**What you need to do**
Your answer should be an exact copy of the data.

**Supplied material**

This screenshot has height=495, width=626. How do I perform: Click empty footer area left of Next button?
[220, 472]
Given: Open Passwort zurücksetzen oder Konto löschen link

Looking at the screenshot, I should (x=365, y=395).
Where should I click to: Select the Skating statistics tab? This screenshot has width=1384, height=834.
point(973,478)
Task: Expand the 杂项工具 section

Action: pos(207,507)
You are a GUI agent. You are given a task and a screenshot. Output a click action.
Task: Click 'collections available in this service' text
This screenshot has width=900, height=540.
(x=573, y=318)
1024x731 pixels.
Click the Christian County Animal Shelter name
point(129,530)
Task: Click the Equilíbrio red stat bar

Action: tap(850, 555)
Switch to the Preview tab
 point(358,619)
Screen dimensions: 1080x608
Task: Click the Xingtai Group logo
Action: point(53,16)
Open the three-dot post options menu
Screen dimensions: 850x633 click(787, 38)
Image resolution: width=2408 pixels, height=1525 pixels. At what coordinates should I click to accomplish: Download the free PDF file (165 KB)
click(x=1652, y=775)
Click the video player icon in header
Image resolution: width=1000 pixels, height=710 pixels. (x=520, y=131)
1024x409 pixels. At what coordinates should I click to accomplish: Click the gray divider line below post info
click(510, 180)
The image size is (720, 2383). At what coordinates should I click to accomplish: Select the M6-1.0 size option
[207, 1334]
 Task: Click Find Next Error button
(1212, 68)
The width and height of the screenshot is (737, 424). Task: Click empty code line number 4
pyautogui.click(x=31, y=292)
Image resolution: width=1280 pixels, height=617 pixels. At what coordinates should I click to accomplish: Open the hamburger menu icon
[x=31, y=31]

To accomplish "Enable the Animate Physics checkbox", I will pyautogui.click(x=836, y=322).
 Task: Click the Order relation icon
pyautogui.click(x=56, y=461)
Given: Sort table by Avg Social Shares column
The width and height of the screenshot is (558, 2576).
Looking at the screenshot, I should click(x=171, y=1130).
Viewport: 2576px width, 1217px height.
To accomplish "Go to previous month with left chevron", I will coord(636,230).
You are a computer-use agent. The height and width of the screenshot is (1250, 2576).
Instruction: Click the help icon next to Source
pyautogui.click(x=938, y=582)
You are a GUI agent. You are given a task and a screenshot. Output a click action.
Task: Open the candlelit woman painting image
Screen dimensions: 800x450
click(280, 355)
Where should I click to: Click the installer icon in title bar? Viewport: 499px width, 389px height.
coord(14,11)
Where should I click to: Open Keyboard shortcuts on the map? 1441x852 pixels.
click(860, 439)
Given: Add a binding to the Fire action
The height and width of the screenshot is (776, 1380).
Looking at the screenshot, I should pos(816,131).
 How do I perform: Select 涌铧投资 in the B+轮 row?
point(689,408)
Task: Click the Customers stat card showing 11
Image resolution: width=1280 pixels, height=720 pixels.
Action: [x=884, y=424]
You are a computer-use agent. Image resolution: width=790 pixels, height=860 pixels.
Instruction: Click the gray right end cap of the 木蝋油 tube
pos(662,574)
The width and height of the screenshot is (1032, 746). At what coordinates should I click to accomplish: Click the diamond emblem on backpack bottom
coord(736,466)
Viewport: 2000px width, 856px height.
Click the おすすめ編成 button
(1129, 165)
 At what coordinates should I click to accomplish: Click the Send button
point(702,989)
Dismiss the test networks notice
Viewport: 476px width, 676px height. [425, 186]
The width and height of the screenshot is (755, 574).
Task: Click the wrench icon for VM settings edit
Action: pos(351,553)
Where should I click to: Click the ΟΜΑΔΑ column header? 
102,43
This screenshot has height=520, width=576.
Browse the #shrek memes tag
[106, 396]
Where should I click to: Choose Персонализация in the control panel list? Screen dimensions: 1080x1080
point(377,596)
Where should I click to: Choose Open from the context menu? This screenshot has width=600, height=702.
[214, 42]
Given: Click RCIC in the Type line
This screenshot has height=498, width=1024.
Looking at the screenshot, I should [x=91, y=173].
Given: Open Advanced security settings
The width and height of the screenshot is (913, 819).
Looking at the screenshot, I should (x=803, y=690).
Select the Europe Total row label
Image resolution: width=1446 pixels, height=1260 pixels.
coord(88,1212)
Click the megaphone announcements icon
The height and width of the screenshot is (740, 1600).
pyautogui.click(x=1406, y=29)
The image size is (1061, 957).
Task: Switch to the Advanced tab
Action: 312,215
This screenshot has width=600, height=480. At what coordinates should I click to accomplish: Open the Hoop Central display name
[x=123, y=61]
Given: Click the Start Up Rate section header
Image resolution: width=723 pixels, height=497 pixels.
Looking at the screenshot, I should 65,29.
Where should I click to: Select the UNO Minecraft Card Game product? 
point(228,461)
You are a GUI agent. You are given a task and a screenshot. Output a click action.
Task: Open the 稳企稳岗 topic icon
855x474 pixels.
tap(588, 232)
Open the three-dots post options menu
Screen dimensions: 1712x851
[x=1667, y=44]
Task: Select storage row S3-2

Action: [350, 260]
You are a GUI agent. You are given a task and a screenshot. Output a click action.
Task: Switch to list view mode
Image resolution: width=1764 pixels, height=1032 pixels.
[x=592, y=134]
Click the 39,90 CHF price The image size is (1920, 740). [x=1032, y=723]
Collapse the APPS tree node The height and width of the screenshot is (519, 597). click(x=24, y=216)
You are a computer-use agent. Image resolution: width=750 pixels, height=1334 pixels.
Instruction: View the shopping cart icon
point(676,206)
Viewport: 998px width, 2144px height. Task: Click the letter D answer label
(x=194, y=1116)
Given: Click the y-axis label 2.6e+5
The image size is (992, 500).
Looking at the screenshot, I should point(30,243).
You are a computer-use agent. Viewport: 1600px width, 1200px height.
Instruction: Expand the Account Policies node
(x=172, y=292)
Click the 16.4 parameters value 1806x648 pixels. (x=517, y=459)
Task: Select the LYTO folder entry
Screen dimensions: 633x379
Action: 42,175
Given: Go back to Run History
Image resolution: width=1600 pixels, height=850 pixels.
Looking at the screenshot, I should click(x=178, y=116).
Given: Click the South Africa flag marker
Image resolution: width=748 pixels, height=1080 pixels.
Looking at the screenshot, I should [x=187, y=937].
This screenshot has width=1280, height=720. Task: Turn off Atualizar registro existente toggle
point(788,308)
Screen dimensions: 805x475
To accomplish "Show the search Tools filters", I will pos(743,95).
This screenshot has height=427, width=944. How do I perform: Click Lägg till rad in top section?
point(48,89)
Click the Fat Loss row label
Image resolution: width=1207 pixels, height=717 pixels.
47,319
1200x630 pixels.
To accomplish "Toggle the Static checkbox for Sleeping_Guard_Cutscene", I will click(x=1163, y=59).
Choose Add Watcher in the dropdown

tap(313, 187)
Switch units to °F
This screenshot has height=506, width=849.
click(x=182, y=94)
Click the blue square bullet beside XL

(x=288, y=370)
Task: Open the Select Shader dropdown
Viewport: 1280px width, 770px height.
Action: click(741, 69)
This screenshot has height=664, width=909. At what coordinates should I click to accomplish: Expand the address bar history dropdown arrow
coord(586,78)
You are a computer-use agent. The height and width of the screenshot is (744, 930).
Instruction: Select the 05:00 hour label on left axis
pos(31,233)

**Exercise result**
This screenshot has height=495, width=626. How do I perform: Click empty footer area left of Next button?
[220, 472]
Given: Open Passwort zurücksetzen oder Konto löschen link

Looking at the screenshot, I should (x=365, y=395).
Where should I click to: Select the Skating statistics tab? This screenshot has width=1384, height=834.
point(973,478)
Task: Expand the 杂项工具 section

Action: pos(207,507)
You are a GUI agent. You are given a task and a screenshot. Output a click action.
Task: Click 'collections available in this service' text
This screenshot has width=900, height=540.
(x=573, y=318)
1024x731 pixels.
Click the Christian County Animal Shelter name
point(129,530)
Task: Click the Equilíbrio red stat bar

Action: tap(850, 555)
Switch to the Preview tab
 point(358,619)
Screen dimensions: 1080x608
Task: Click the Xingtai Group logo
Action: point(53,16)
Open the three-dot post options menu
Screen dimensions: 850x633 click(787, 38)
Image resolution: width=2408 pixels, height=1525 pixels. At what coordinates should I click to accomplish: Download the free PDF file (165 KB)
click(x=1652, y=775)
Click the video player icon in header
Image resolution: width=1000 pixels, height=710 pixels. (x=520, y=131)
1024x409 pixels. At what coordinates should I click to accomplish: Click the gray divider line below post info
click(510, 180)
The image size is (720, 2383). At what coordinates should I click to accomplish: Select the M6-1.0 size option
[207, 1334]
 Task: Click Find Next Error button
(1212, 68)
The width and height of the screenshot is (737, 424). Task: Click empty code line number 4
pyautogui.click(x=31, y=292)
Image resolution: width=1280 pixels, height=617 pixels. At what coordinates should I click to accomplish: Open the hamburger menu icon
[x=31, y=31]

To accomplish "Enable the Animate Physics checkbox", I will pyautogui.click(x=836, y=322).
 Task: Click the Order relation icon
pyautogui.click(x=56, y=461)
Given: Sort table by Avg Social Shares column
The width and height of the screenshot is (558, 2576).
Looking at the screenshot, I should click(x=171, y=1130).
Viewport: 2576px width, 1217px height.
To accomplish "Go to previous month with left chevron", I will coord(636,230).
You are a computer-use agent. The height and width of the screenshot is (1250, 2576).
Instruction: Click the help icon next to Source
pyautogui.click(x=938, y=582)
You are a GUI agent. You are given a task and a screenshot. Output a click action.
Task: Open the candlelit woman painting image
Screen dimensions: 800x450
click(280, 355)
Where should I click to: Click the installer icon in title bar? Viewport: 499px width, 389px height.
coord(14,11)
Where should I click to: Open Keyboard shortcuts on the map? 1441x852 pixels.
click(860, 439)
Given: Add a binding to the Fire action
The height and width of the screenshot is (776, 1380).
Looking at the screenshot, I should pos(816,131).
 How do I perform: Select 涌铧投资 in the B+轮 row?
point(689,408)
Task: Click the Customers stat card showing 11
Image resolution: width=1280 pixels, height=720 pixels.
Action: [x=884, y=424]
You are a computer-use agent. Image resolution: width=790 pixels, height=860 pixels.
Instruction: Click the gray right end cap of the 木蝋油 tube
pos(662,574)
The width and height of the screenshot is (1032, 746). At what coordinates should I click to accomplish: Click the diamond emblem on backpack bottom
coord(736,466)
Viewport: 2000px width, 856px height.
Click the おすすめ編成 button
(1129, 165)
 At what coordinates should I click to accomplish: Click the Send button
point(702,989)
Dismiss the test networks notice
Viewport: 476px width, 676px height. [425, 186]
The width and height of the screenshot is (755, 574).
Task: Click the wrench icon for VM settings edit
Action: pos(351,553)
Where should I click to: Click the ΟΜΑΔΑ column header? 
102,43
This screenshot has height=520, width=576.
Browse the #shrek memes tag
[106, 396]
Where should I click to: Choose Персонализация in the control panel list? Screen dimensions: 1080x1080
point(377,596)
Where should I click to: Choose Open from the context menu? This screenshot has width=600, height=702.
[214, 42]
Given: Click RCIC in the Type line
This screenshot has height=498, width=1024.
Looking at the screenshot, I should [x=91, y=173].
Given: Open Advanced security settings
The width and height of the screenshot is (913, 819).
Looking at the screenshot, I should (x=803, y=690).
Select the Europe Total row label
Image resolution: width=1446 pixels, height=1260 pixels.
coord(88,1212)
Click the megaphone announcements icon
The height and width of the screenshot is (740, 1600).
pyautogui.click(x=1406, y=29)
The image size is (1061, 957).
Task: Switch to the Advanced tab
Action: 312,215
This screenshot has width=600, height=480. At what coordinates should I click to accomplish: Open the Hoop Central display name
[x=123, y=61]
Given: Click the Start Up Rate section header
Image resolution: width=723 pixels, height=497 pixels.
Looking at the screenshot, I should 65,29.
Where should I click to: Select the UNO Minecraft Card Game product? 
point(228,461)
You are a GUI agent. You are given a task and a screenshot. Output a click action.
Task: Open the 稳企稳岗 topic icon
855x474 pixels.
tap(588, 232)
Open the three-dots post options menu
Screen dimensions: 1712x851
[x=1667, y=44]
Task: Select storage row S3-2

Action: [350, 260]
You are a GUI agent. You are given a task and a screenshot. Output a click action.
Task: Switch to list view mode
Image resolution: width=1764 pixels, height=1032 pixels.
[x=592, y=134]
Click the 39,90 CHF price The image size is (1920, 740). [x=1032, y=723]
Collapse the APPS tree node The height and width of the screenshot is (519, 597). click(x=24, y=216)
You are a computer-use agent. Image resolution: width=750 pixels, height=1334 pixels.
Instruction: View the shopping cart icon
point(676,206)
Viewport: 998px width, 2144px height. Task: Click the letter D answer label
(x=194, y=1116)
Given: Click the y-axis label 2.6e+5
The image size is (992, 500).
Looking at the screenshot, I should point(30,243).
You are a computer-use agent. Viewport: 1600px width, 1200px height.
Instruction: Expand the Account Policies node
(x=172, y=292)
Click the 16.4 parameters value 1806x648 pixels. (x=517, y=459)
Task: Select the LYTO folder entry
Screen dimensions: 633x379
Action: 42,175
Given: Go back to Run History
Image resolution: width=1600 pixels, height=850 pixels.
Looking at the screenshot, I should click(x=178, y=116).
Given: Click the South Africa flag marker
Image resolution: width=748 pixels, height=1080 pixels.
Looking at the screenshot, I should [x=187, y=937].
This screenshot has width=1280, height=720. Task: Turn off Atualizar registro existente toggle
point(788,308)
Screen dimensions: 805x475
To accomplish "Show the search Tools filters", I will pos(743,95).
This screenshot has height=427, width=944. How do I perform: Click Lägg till rad in top section?
point(48,89)
Click the Fat Loss row label
Image resolution: width=1207 pixels, height=717 pixels.
47,319
1200x630 pixels.
To accomplish "Toggle the Static checkbox for Sleeping_Guard_Cutscene", I will click(x=1163, y=59).
Choose Add Watcher in the dropdown

tap(313, 187)
Switch units to °F
This screenshot has height=506, width=849.
click(x=182, y=94)
Click the blue square bullet beside XL

(x=288, y=370)
Task: Open the Select Shader dropdown
Viewport: 1280px width, 770px height.
Action: click(741, 69)
This screenshot has height=664, width=909. At what coordinates should I click to accomplish: Expand the address bar history dropdown arrow
coord(586,78)
You are a computer-use agent. The height and width of the screenshot is (744, 930).
Instruction: Select the 05:00 hour label on left axis
pos(31,233)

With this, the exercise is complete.